Réponse à Cher journal, de Sylvia Ricci Lempen

Défendre les femmes, les soutenir, leur donner leur juste place égale dans la société, qui aujourd’hui pourrait refuser cela ? Mais ce qui se passe avec Le Temps, c’est que ce combat me paraît être devenu contre-productif.  Il a ses limites et ses auteures ne semblent pas s’en rendre compte ou plutôt elles ne veulent pas se l’avouer et absolutisent leur combat à tout prix.   A force de le forcer, cela devient banal et même ridicule.

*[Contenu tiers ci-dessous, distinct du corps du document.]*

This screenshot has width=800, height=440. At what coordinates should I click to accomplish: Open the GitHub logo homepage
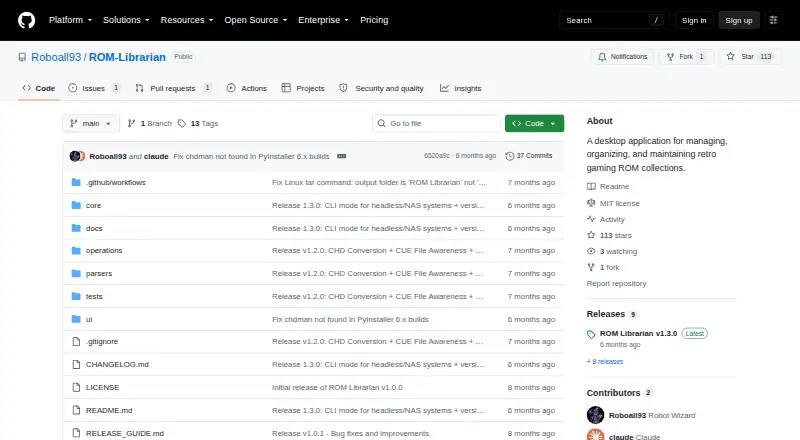click(x=27, y=20)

>> A lire: Cher journal (Le Temps)

J’ai quitté la Suisse définitivement (ce que je croyais) en 1967, entre autre, parce que je n’avais pas le droit de vote même après une licence universitaire !  J’ai participé à la lutte de libération de la Namibie comme journaliste et sociologue, et ce sont les femmes africaines qui m’ont le plus impressionnée par leurs moyens mis en oeuvre, leur résilience, et leur courage. Dénoncer oui comme le fait Le Temps, cela ne suffit pas , il faut améliorer la situation.

Une piste aujourd’hui : s’engager pour le climat de loin la priorité la plus importante. Le secrétaire général de l’ONU Antonio Gutierres l’a bien expliqué dimanche 12 janvier à la TV (Géopolitis). Il faut aussi des femmes, témoins de leurs résiliences, comme celles d’Australie qui perdent leur maison ou Myriam Roth (les glaciers pour combat, LT 13.01).

Surtout, les femmes, épouses, mères, grands-mères, doivent inspirer le respect par leurs attitudes dénuées de toute compétition malsaine, de toute victimisation, mais animées par le désir de construire un dialogue apaisant. Pas facile en effet, parfois impossible. Ringard diront certaines.